Limited capacity on the satellite transponder itself is my determination after witnessing symptoms which were similar to what I saw on terrestrial, particularly around the Great Affiliation Swap era. But now that Seven has managed to increase their bitrate with no issues, I could be wrong. Looking at the stats, they’re now getting SD’s as low as 0.80 Mbps with no noticable loss in quality. Encoding could have improved.

4 Likes

I got around to doing some rescanning today subsequent to the changes to the shopping channels. It was interesting to see the signals received using just the main Brisbane antenna that is Band III only and directed west to Mt Coot-tha. The signals ends up being split to 8 outlets. In addition to the VHF stations from Brisbane all their Sunshine Coast relays came in strong despite being 90 off beam. Also tuned in was 9 Gold Coast that seems to be just above the signal threshold and I hadn’t had tuned in before. It is the only Gold Coast/Nth Sunshine Coast signal that is not co-channelled with all the other frequencies shared. The software on the computer is not as sophisticated as that on PVRs etc (that only tune the strongest station) so I end up with multiple stations on the EPG that are the same.

2 Likes

Shocking. You won’t have any luck auto scanning, but you can just hear the signals.

3 Likes

But then that’s to be expected when it’s behind a hill and 140 km away as the crow flies.

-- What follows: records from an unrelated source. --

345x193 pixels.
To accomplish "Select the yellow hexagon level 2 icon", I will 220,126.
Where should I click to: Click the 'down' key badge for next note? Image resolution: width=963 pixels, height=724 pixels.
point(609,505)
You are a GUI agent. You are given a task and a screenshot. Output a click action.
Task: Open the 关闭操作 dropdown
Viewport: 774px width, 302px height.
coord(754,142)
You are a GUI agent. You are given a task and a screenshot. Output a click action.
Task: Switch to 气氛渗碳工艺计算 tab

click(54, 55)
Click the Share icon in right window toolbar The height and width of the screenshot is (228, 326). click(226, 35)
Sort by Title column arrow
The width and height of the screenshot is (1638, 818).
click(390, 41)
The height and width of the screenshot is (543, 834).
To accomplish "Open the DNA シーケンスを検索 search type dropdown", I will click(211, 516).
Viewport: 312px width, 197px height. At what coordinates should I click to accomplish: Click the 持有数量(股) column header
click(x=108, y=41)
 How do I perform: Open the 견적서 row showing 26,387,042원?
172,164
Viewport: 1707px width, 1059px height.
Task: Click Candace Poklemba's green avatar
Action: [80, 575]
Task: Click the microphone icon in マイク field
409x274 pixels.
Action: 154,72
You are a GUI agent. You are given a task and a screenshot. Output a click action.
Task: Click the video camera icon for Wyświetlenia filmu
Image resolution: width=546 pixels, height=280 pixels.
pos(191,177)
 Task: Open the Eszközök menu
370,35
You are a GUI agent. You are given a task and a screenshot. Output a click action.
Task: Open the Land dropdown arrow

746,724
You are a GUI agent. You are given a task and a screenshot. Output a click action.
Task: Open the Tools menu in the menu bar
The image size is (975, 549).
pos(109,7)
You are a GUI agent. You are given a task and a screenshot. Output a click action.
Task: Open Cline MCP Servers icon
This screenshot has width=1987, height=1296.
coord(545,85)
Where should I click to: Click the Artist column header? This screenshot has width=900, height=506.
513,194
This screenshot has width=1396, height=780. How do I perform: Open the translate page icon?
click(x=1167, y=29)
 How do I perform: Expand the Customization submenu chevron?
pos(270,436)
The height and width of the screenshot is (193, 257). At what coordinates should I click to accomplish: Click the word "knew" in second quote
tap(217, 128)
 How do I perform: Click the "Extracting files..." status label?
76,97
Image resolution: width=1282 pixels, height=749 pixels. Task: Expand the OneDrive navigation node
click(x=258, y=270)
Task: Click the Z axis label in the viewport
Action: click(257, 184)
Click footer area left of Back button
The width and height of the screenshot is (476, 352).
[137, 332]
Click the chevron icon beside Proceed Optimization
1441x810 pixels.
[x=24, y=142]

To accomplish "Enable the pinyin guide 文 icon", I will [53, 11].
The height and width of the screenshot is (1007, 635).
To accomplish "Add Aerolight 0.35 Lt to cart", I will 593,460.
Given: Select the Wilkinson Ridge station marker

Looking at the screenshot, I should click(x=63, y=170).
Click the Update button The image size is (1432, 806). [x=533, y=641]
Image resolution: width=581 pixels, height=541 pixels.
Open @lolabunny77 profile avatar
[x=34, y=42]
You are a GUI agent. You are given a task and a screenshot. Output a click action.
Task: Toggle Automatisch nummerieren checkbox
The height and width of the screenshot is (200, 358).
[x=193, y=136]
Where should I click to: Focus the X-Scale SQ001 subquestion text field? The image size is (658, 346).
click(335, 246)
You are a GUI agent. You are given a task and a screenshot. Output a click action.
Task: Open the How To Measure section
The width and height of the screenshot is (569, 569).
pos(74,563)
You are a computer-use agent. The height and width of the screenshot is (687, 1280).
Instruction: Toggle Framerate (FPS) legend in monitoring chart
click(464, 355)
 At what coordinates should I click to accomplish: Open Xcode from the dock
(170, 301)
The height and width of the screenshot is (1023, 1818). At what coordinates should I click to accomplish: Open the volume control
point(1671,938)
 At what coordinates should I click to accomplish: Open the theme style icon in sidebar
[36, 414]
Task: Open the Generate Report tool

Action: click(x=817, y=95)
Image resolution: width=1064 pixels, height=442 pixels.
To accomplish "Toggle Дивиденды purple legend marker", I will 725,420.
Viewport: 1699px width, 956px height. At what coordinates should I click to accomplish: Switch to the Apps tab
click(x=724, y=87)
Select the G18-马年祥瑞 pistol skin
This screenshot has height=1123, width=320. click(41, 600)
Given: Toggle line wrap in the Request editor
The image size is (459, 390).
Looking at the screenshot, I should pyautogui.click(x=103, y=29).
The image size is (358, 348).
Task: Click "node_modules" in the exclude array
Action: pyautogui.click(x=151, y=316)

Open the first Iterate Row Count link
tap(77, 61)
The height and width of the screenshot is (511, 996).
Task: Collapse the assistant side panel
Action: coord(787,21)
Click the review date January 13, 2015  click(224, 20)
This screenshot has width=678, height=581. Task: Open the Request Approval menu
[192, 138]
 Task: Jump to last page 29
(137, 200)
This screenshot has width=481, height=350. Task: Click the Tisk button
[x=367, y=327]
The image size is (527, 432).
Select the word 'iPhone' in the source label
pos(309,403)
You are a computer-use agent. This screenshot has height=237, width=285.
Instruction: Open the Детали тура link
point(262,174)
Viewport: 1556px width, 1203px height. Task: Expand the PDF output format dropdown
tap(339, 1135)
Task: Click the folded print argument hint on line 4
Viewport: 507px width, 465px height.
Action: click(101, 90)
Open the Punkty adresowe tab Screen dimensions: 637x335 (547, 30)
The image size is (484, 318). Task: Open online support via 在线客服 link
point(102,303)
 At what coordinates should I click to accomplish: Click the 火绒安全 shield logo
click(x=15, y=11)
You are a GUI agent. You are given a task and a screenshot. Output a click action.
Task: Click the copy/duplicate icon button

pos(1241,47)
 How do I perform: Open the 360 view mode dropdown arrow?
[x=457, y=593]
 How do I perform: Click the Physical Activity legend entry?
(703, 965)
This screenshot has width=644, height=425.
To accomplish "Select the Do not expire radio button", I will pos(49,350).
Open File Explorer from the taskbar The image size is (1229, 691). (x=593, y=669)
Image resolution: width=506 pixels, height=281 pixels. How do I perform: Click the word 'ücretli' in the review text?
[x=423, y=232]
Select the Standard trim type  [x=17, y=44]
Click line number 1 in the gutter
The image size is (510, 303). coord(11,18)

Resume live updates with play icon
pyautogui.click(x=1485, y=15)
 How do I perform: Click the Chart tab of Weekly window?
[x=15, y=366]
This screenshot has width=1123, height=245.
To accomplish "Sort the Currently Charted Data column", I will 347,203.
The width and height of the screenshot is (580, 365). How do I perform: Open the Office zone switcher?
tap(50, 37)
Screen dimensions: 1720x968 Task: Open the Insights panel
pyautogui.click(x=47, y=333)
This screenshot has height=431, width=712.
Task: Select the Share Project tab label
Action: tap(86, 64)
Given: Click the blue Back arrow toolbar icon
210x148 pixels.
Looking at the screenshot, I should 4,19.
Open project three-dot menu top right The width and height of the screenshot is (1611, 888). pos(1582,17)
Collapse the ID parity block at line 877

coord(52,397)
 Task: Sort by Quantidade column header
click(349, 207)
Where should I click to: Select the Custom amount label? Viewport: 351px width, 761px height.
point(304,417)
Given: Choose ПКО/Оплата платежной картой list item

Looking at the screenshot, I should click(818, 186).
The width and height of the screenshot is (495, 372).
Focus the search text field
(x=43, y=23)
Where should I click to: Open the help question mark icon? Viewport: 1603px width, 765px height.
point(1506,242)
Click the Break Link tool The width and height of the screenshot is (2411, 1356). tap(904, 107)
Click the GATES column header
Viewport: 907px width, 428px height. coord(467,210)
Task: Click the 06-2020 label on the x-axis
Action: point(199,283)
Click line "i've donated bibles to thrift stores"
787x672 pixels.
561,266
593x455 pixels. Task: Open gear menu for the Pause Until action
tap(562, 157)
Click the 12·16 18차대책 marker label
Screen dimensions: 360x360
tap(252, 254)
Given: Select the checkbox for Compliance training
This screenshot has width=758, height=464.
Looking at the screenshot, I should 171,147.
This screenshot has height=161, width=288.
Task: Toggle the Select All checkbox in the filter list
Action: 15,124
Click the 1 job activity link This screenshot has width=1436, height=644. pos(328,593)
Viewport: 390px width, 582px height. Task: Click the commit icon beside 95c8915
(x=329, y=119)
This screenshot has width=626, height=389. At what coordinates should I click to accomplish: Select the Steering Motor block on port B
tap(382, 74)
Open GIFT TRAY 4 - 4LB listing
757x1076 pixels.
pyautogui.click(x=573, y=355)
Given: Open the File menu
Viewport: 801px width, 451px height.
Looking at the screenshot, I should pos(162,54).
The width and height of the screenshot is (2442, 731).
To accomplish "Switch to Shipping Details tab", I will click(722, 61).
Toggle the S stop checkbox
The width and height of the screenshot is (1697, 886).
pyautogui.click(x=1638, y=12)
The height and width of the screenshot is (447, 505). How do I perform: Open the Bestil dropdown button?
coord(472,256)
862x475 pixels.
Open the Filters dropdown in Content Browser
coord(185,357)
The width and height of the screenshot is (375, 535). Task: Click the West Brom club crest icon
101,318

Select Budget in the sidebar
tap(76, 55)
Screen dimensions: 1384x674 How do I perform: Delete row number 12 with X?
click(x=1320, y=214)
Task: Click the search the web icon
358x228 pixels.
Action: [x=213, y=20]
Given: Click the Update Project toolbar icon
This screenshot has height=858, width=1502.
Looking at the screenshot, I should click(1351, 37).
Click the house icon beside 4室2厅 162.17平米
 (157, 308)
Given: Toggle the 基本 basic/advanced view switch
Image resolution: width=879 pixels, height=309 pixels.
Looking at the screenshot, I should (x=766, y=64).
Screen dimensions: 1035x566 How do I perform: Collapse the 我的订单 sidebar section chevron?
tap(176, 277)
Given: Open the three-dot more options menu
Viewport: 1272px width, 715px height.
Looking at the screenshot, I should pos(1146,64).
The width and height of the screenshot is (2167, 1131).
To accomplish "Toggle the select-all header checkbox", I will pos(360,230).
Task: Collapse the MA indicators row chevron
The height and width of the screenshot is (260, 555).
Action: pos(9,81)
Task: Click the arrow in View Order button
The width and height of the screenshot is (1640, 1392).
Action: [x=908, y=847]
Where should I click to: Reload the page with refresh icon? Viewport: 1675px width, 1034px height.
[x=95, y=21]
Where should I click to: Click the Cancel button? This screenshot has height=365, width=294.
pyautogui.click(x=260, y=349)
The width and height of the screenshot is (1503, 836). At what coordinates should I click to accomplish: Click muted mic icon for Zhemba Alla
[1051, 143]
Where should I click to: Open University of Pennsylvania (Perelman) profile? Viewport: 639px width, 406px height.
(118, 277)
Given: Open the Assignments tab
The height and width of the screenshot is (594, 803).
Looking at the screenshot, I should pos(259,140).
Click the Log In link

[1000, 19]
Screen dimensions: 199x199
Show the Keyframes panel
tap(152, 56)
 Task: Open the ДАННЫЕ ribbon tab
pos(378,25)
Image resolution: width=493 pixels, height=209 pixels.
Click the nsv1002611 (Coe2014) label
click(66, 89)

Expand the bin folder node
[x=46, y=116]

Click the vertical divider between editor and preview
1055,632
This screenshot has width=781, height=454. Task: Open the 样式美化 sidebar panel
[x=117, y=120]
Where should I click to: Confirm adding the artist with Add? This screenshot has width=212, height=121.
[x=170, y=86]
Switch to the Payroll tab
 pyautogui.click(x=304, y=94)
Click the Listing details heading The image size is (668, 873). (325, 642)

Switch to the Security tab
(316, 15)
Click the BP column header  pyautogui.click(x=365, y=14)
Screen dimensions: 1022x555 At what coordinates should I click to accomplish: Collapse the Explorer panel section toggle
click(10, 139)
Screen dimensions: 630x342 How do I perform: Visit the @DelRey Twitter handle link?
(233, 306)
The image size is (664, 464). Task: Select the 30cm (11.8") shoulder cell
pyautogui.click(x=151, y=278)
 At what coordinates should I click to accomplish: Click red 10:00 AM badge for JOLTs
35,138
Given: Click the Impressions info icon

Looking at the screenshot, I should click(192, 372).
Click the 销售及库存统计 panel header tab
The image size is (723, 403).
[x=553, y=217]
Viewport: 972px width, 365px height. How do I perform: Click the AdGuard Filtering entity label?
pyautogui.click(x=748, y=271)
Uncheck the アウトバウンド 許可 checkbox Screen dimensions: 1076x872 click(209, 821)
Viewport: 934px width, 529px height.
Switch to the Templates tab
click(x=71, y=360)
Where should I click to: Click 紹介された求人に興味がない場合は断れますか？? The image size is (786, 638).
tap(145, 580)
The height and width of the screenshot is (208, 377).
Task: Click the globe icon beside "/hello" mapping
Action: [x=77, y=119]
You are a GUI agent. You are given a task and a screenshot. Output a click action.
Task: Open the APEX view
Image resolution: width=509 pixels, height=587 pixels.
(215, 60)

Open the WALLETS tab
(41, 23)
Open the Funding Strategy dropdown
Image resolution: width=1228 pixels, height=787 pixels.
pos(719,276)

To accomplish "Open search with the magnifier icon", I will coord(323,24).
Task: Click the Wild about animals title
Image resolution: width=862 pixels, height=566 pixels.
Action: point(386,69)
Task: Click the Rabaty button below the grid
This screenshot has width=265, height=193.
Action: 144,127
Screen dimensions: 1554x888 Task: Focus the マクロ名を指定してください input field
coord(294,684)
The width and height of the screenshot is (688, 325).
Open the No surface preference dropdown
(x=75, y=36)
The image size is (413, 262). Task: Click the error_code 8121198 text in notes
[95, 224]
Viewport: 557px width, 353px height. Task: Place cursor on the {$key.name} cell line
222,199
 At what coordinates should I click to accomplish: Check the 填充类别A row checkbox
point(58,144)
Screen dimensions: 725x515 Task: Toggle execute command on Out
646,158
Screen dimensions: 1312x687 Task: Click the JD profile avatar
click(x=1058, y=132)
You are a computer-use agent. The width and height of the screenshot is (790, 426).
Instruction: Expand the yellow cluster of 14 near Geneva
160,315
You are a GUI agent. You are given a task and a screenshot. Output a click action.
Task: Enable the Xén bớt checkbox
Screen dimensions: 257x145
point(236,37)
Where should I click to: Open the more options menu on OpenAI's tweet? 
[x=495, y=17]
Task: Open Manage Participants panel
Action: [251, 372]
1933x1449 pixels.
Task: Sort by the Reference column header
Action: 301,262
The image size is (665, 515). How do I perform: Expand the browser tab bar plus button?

1,270m of height (plus antenna height) ain’t gonna help there.

3 Likes

Bad planning by ACMA, as it’s still part of the Hobart RA1.

Bicheno really needs a local translator of Chilli NE/7SD.

3 Likes

Agree.

Reception of 7SD/Chili from the St Mary’s relay was patchy, but somewhat listenable, way better than the practically non existent Hobart signals.

Would be much better to move Bicheno to Scottsdale and add in relays for those as you suggested.

3 Likes

With WIN combining the 7 and 10 signals onto one transmitter in Mt Gambier and Loxton, the ACMA radcom database still has the full suite of transmitters for both areas listed. Which ones have been decommissioned?